Tahap I berhasil aku lewati. Dari 650 peserta aku terpilih
menjadi satu diantara 81 anak lainnya. Hatiku membuncah senang. Rasanya dunia
sudah digenggaman tangan. Ini yg masih belum bisa aku perbaiki hingga sekarang:
mengontrol rasa senangku hingga tak beralih menjadi over confident. Hingga terkadang
dadaku terlalu terbusung hingga merendahkan orang lain. Sungguh, aku menyesal.
Kemarin pengumuman
seleksi tahap II dan aku gagal, teman. Aku sedikit tidak bisa memercayai ini. Aku
gagal meraih dunia yang kukira sudah aku genggam. Aku tak sadar bahwa
dunia masih sangat-sangat jauh untuk kuraih. Airmataku menetes satu per satu.

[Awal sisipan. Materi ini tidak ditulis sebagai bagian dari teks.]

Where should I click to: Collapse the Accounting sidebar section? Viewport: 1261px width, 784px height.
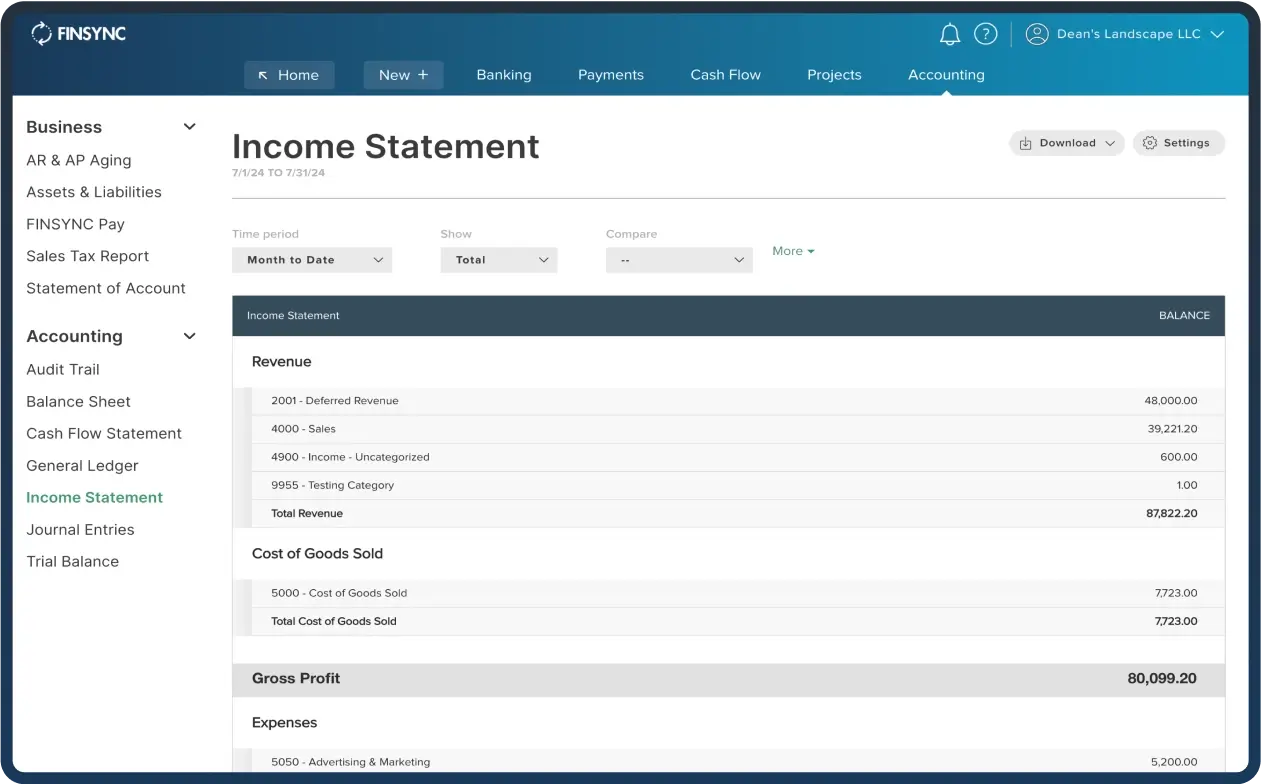click(x=189, y=336)
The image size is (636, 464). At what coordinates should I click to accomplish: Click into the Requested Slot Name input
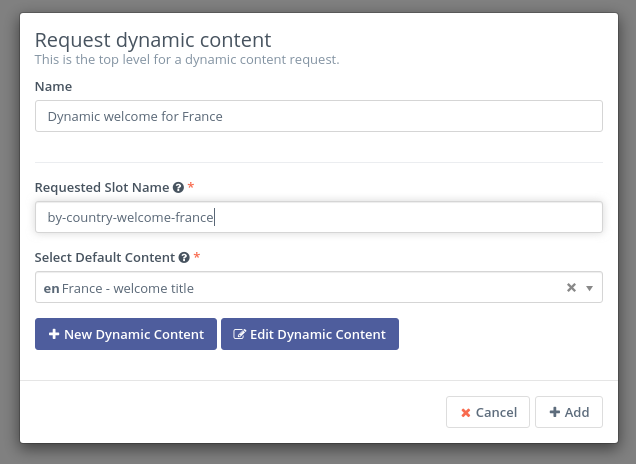coord(318,217)
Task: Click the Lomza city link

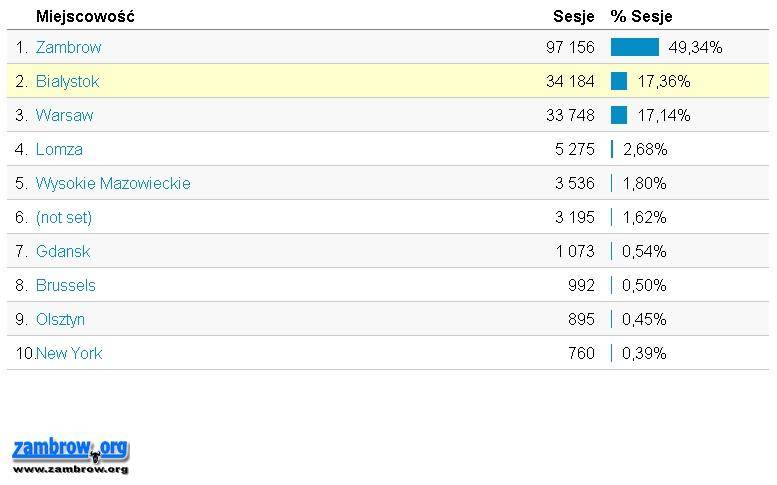Action: 59,149
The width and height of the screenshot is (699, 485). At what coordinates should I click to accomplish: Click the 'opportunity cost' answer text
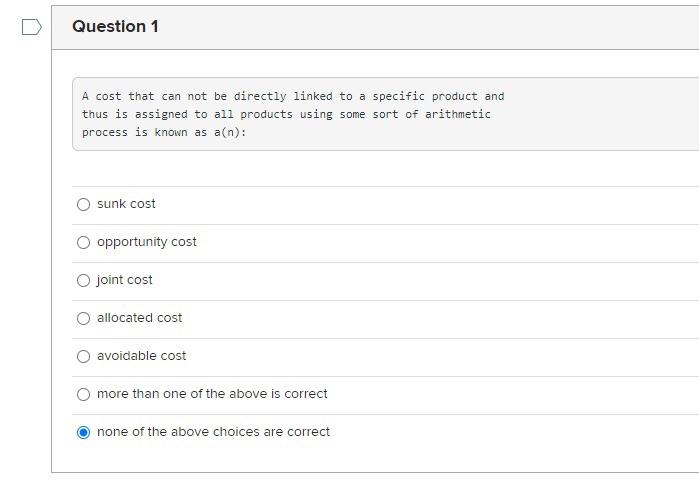[x=147, y=242]
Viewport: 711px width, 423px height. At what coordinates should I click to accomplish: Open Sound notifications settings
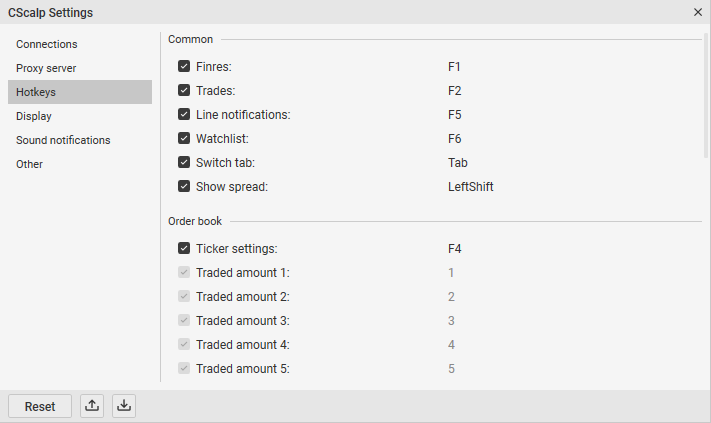[63, 140]
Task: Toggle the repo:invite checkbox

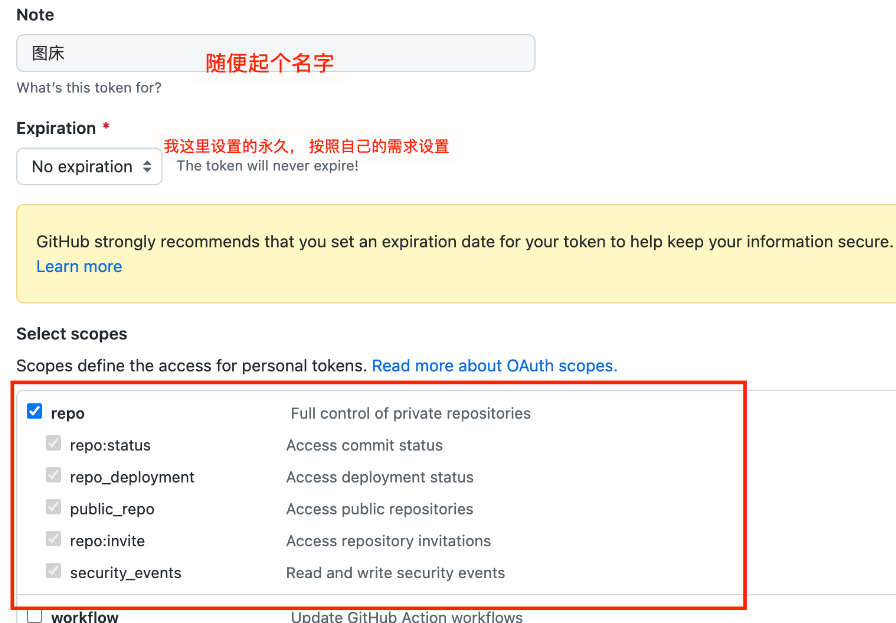Action: (x=53, y=539)
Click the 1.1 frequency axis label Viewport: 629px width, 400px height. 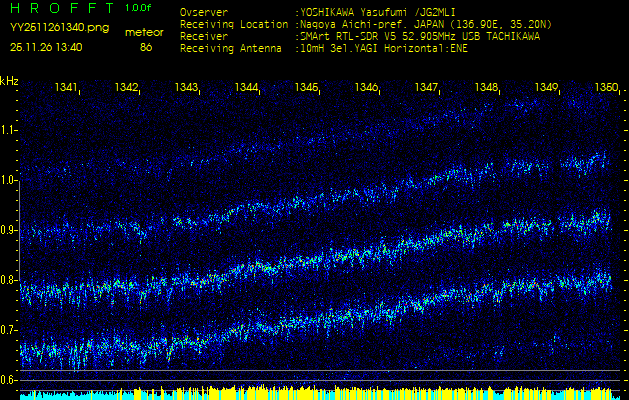(9, 130)
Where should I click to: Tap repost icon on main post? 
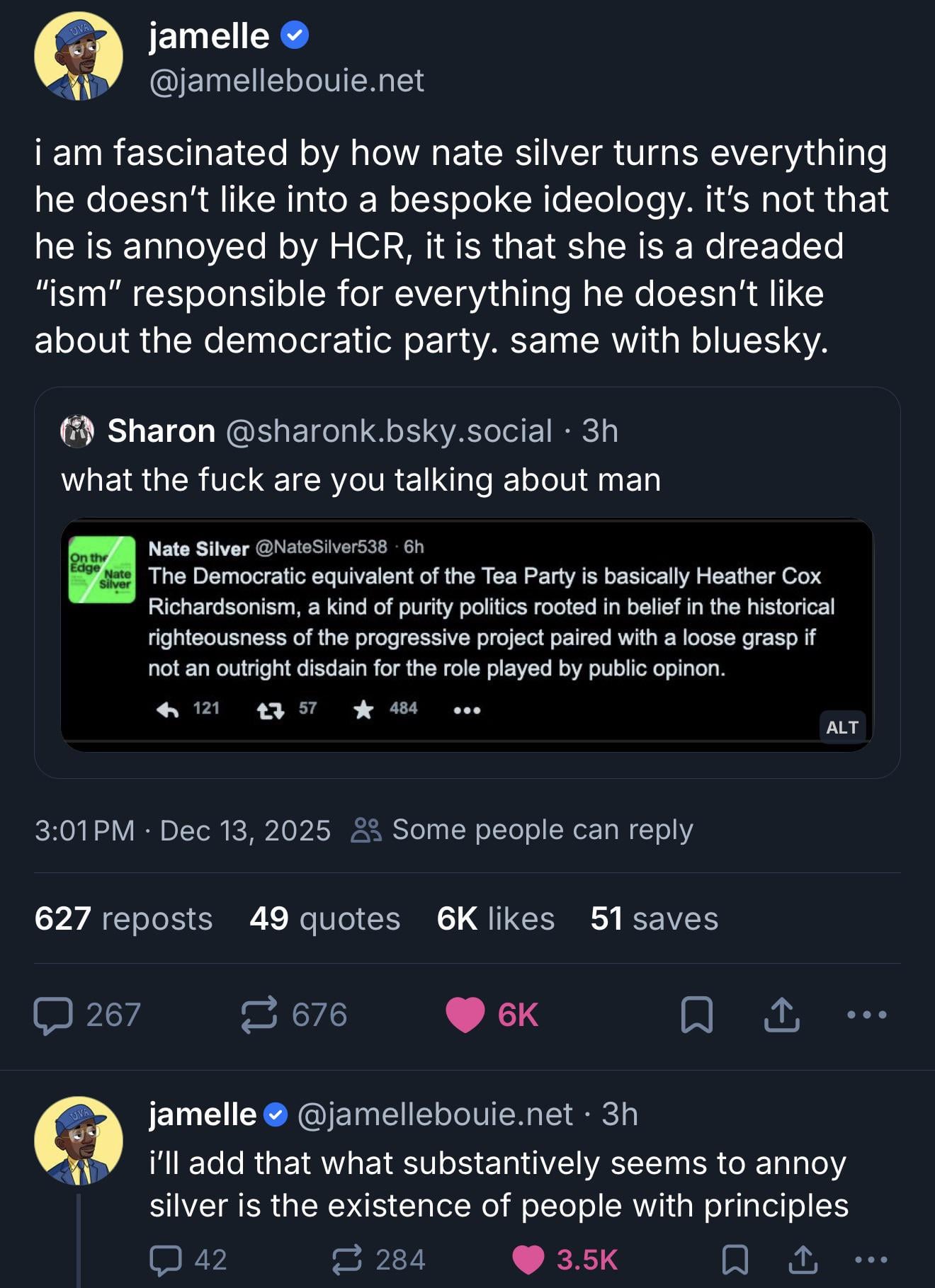[x=259, y=1015]
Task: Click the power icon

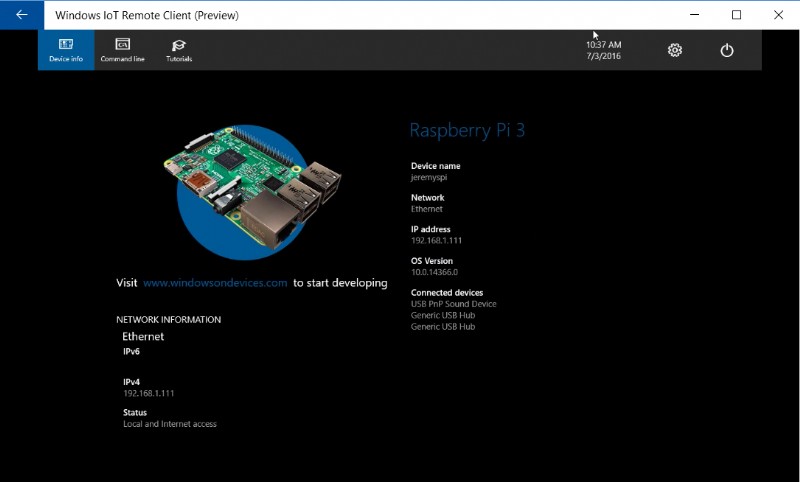Action: tap(727, 50)
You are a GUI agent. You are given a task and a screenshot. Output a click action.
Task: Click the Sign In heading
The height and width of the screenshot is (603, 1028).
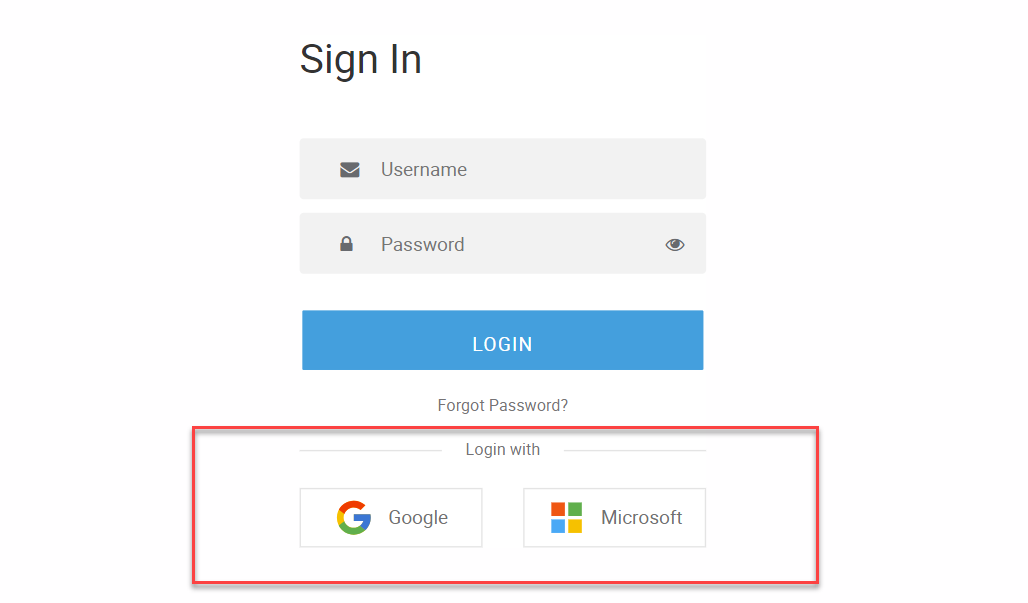point(361,59)
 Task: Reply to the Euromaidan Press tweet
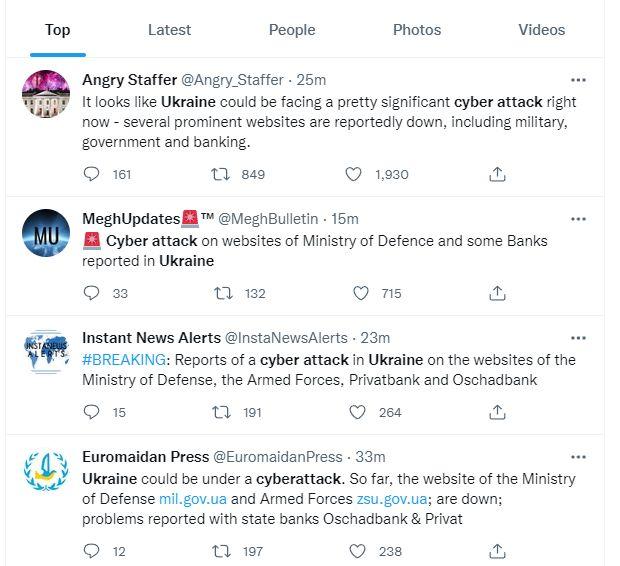pos(92,550)
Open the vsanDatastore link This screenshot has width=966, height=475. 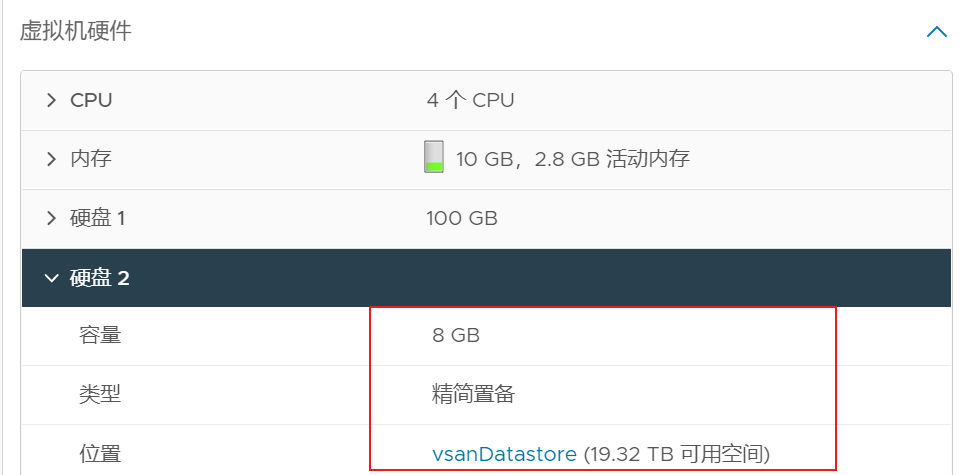coord(504,454)
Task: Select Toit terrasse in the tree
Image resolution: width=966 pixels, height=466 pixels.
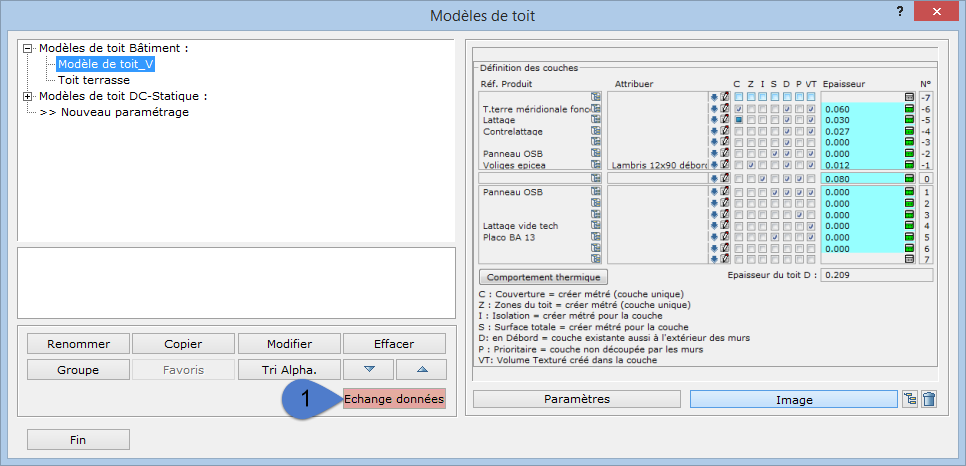Action: pyautogui.click(x=93, y=80)
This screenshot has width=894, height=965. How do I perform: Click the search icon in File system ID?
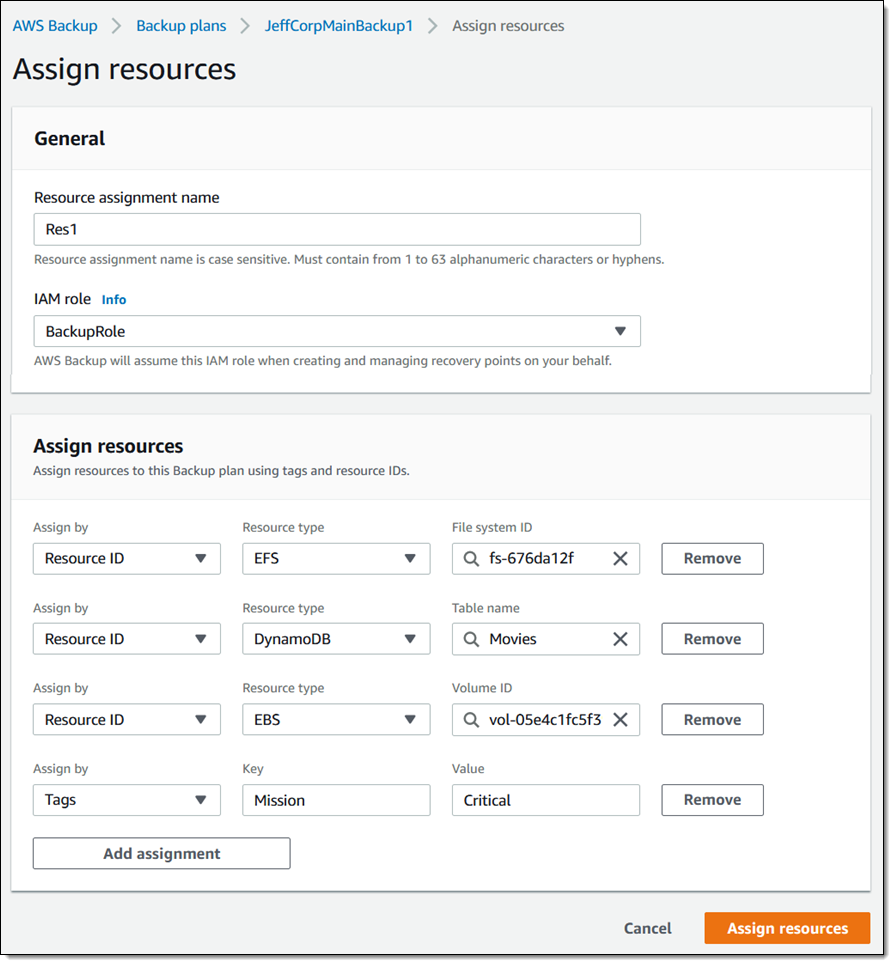click(471, 559)
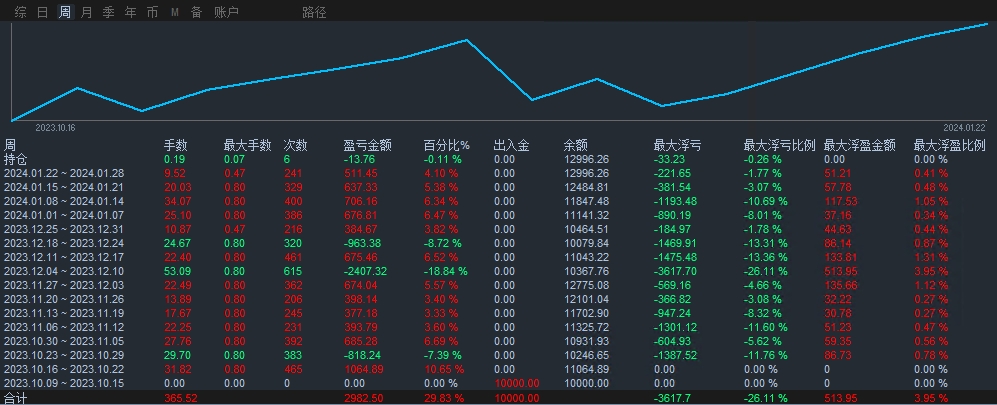Switch to the 综 summary tab

point(20,12)
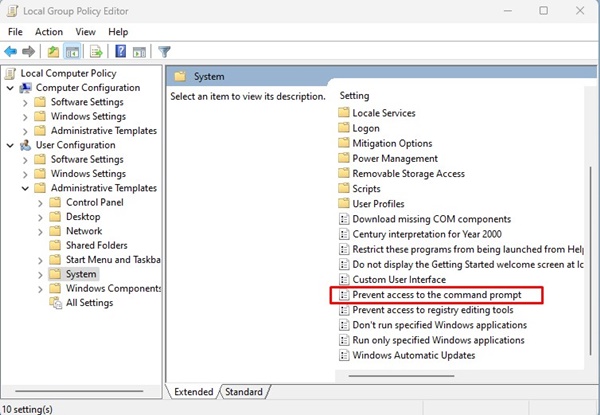This screenshot has width=600, height=415.
Task: Open Help via the toolbar question-mark icon
Action: pyautogui.click(x=120, y=52)
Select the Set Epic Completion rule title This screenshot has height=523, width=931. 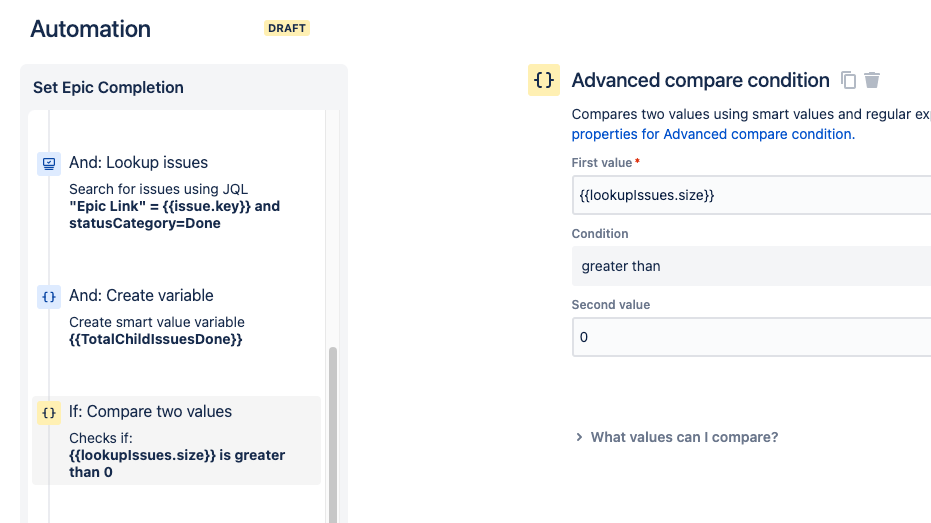click(x=108, y=87)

Dalam keadaan shock temanku berkata, “Tuhan memberi kita apa
yang kita butuh bukan apa yang kita inginkan. Kalau tuhan memberi kita hadiah
kegagalan kepada kita saat ini, mungkin Dia akan menggantinya dengan yg lebih
indah di lain waktu.” Begitu kira-kira.
Entah mengapa, aku sangat percaya dengan kata-kata itu sejak kemarin.
Kegagalan bukanlah
awal sebuah keterpurukan, melainkan sebuah hadiah dari Tuhan agar kita bisa
menyadari potensi kita yang lain. Agar kita terus berintrospeksi terhadap diri
sendiri. Agar kita terus berusaha menjadi yang nomor satu. Agar kita terus
melesat mengejar apa yang kita impikan. Ya, kegagalan adalah hadiah Tuhan
untukku.
Tuhan
(pasti) punya maksud di balik setiap kegagalan. Aku sadar aku belum dekat
dengan lingkungan sekitarku: Kota Jogjakarta ini. Aku belum banyak berbuat
untuk sekitarku dan keluargaku. Mungkin Tuhan ingin aku memulai langkah untuk
menggenggam dunia dari hal yang kecil dahulu. Mungkin aku harus mengerucutkan
dan membagi impian-impianku agar aku bisa fokus untuk meraihnya satu per satu.
Sekarang,
aku sudah kembali tersenyum. Dunia memang masih jauh tapi bukan tidak mungkin
untuk kembali ku genggam. Mimpi itu takkan pernah hilang. Bahkan, ia tumbuh
menjadi semakin subur dalam hati serta benakku. Mungkin ini hikmah kegagalan.
Ya, aku akan kesana suatu hari nanti. Pasti.